Photo: Colourbox

Open source fisheries management

Marine research
A statistical model originally developed to allow fishermen to study the work done by researchers, has now become one of the most highly acclaimed tools for estimating fish populations in Europe.

By Lene Reeh and Christian Blomgreen

Every year, fishery biologists from all parts of Europe and North America meet under the auspices of the International Council for the Exploration of the Sea (ICES) to determine the status of the fish populations and to shape their biological recommendations for the coming year. The advice from ICES is part of the EU negotiations and helps set quotas and other regulations for fishery in various member states.
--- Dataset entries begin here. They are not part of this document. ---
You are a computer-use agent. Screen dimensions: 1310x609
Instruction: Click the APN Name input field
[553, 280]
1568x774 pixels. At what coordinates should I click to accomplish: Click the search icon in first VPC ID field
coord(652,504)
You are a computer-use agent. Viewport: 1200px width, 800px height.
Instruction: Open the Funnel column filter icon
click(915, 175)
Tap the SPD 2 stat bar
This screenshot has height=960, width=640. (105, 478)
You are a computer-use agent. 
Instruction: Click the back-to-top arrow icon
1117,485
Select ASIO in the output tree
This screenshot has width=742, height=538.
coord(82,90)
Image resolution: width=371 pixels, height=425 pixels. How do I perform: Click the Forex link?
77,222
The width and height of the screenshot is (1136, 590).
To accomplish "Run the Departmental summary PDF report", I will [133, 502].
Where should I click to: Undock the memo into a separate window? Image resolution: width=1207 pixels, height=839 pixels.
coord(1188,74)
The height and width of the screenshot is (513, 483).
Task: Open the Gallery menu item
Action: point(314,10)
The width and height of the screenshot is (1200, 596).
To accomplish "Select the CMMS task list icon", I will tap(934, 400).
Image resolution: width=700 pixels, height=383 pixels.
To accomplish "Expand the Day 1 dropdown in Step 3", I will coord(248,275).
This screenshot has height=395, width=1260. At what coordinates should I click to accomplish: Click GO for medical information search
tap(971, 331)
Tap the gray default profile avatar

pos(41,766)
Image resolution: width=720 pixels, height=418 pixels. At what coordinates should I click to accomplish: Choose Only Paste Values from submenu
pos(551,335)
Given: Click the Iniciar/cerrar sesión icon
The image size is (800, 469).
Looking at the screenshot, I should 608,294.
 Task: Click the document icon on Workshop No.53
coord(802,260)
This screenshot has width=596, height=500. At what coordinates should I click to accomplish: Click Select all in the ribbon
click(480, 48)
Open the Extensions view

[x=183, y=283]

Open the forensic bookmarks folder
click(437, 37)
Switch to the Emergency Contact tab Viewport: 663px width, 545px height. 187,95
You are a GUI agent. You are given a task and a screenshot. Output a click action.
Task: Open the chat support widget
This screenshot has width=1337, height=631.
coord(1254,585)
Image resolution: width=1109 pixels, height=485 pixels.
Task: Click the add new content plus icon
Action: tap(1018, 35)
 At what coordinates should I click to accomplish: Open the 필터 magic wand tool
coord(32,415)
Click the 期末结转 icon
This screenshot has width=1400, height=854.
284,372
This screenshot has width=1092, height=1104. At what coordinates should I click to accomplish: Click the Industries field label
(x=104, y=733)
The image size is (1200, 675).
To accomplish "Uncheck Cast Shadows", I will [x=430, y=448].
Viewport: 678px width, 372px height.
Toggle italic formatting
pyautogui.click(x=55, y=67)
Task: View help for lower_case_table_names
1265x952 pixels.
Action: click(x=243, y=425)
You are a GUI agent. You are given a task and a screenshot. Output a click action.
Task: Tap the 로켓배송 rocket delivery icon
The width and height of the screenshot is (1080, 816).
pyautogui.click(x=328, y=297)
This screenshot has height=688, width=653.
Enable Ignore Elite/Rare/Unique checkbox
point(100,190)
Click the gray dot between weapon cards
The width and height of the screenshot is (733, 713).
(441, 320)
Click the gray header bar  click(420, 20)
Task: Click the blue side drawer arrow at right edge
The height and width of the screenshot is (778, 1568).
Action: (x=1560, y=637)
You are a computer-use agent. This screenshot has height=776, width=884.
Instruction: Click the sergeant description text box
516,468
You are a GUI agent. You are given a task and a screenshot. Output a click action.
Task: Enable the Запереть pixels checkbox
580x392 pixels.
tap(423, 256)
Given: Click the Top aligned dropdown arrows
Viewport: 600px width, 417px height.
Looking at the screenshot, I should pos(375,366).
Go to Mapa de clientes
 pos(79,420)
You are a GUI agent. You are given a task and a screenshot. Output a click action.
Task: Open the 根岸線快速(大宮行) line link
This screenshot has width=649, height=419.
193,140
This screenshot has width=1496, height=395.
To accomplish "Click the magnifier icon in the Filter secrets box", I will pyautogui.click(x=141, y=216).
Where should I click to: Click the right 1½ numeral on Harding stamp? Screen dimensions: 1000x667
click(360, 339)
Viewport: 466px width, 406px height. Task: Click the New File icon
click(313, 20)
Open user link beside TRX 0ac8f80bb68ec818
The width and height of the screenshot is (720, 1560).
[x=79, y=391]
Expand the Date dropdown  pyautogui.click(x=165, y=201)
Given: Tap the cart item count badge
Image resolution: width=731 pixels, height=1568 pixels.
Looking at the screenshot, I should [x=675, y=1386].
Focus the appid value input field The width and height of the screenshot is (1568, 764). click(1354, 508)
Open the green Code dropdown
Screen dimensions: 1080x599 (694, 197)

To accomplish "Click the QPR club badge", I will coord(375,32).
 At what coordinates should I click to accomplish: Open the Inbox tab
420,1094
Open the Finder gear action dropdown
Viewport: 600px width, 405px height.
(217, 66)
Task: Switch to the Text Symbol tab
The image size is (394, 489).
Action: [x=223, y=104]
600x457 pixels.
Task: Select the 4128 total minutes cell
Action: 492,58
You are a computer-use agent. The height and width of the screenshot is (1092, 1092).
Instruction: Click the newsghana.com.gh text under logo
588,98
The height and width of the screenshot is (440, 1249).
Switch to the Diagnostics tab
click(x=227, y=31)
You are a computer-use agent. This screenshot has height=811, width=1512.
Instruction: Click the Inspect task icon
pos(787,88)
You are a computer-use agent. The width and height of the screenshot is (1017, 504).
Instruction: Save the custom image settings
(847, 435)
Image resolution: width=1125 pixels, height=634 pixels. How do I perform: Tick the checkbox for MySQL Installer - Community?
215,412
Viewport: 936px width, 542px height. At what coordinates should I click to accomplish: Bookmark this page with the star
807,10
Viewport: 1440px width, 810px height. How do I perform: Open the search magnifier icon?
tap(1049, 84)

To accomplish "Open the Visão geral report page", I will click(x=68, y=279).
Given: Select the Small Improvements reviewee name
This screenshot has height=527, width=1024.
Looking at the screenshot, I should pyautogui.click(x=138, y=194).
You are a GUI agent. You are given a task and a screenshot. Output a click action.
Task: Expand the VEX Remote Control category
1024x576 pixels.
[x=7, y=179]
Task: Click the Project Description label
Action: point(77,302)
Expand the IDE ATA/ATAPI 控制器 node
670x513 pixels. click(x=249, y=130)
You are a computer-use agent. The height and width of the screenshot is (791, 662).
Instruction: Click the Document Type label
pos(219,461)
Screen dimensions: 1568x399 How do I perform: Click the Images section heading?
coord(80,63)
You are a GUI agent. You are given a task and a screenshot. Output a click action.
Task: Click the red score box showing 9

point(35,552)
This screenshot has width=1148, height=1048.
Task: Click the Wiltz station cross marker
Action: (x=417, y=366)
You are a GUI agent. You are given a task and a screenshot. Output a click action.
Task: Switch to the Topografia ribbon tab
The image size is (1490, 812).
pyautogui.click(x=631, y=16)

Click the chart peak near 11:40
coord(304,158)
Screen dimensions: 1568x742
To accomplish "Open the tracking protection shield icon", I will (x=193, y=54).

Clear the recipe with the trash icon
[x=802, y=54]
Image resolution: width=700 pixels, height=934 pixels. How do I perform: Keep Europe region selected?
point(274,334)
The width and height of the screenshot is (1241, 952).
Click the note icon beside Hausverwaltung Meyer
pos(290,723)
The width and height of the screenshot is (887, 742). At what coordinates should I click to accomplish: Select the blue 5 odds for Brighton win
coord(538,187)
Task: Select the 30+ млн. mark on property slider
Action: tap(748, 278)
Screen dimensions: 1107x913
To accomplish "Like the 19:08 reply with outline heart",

By their very nature, fish in the sea are hard to count, so statistical models play a crucial role in estimating populations. At the same time, the processes governing the development in the populations are dynamic, because fish eat fish, for example, and because fishermen are constantly developing their equipment and methods. All in all, statisticians employed in fisheries management are working in a challenging field of non-linear relationships, diverse data and multiple parameters. Moreover, the consequences of the modelling results can prove serious for both fishermen and the fish populations of the future when the quotas are subsequently set. 

When fishery biologists meet every year across national borders in ICES to decide how much fishing for herring or cod the North Sea can withstand, they use a model developed in Denmark by two researchers from DTU Aqua. Senior Research Scientist Anders Nielsen and postdoc Casper W. Berg are the people who developed the model, which has been named ‘SAM’ (State-space Assessment Model). It is used today to estimate development in at least ten of the most economically important fisheries in Europe.

Transparent processes
The major difference between SAM and earlier models is that because it is an open source solution, everyone can see—down to the smallest detail—precisely how an estimate for a fish population calculated, because all the data and parameters used for measurement are transparent.

This level of transparency has proved a huge advantage for the researchers themselves, as Postdoc Casper W. Berg explains:

“You can ‘rewind’ all the results and see which data are used to reach a specific conclusion. As a result, it is easier for peers to review each other's work and ask questions about the parameters used. This, in turn, increases transparency and helps assure the quality of the estimates.”

Fishery powering development
SAM was developed for fishery analyses, but when Anders Nielsen is invited to places all over the world to teach the statistical methods that lay the foundations for the model, the courses attract a wide range of professionals, not just those who work with fish. Anders Nielsen is not surprised that marine research is inspiring bird researchers and other ‘landlubbers’:

“Fishery research is one of the areas that is powering development in statistical modelling in general. The reason for this is that the statistical models we work with to estimate fish populations are unique because they involve so many model parameters—hundreds or even thousands, in fact, which is many more than in most other branches of applied statistics. As a consequence, the statistical tools suitable for handling large models have largely been developed in the field of fishery modelling.”

State-space models

State-space models such as SAM describe situations where something ‘un-observable’—i.e. something that cannot be measured directly and completely—changes over time. This may, for example, be the number of mature fish in a population, or the actual fishing pressure (how intensively the population is being fished).

The models can estimate this ‘un-observable’ quantity through its relationship to something that is observable, such as the catches registered by fishermen, or the catches and measurements performed scientific surveys.

The use of state-space models is a modern statistical approach, utilized in many areas of applied statistics. A significant strength of these models is that they provide a more finely resolved estimation of the uncertainty of the estimates than more conventional models. With regard to a fishery model, this would have to do with the level of uncertainty concerning the volume of mature fish.

State-space models obtain these more precise estimates of uncertainty by separating uncertainties into two types of errors: ‘process errors’, which express how good your model is at describing reality; and ‘observation errors’, which have to do with how much noise—and thus how much uncertainty—is attached to your observations. This is why SAM can take into account factors such as observation errors on fish catches included in the calculations.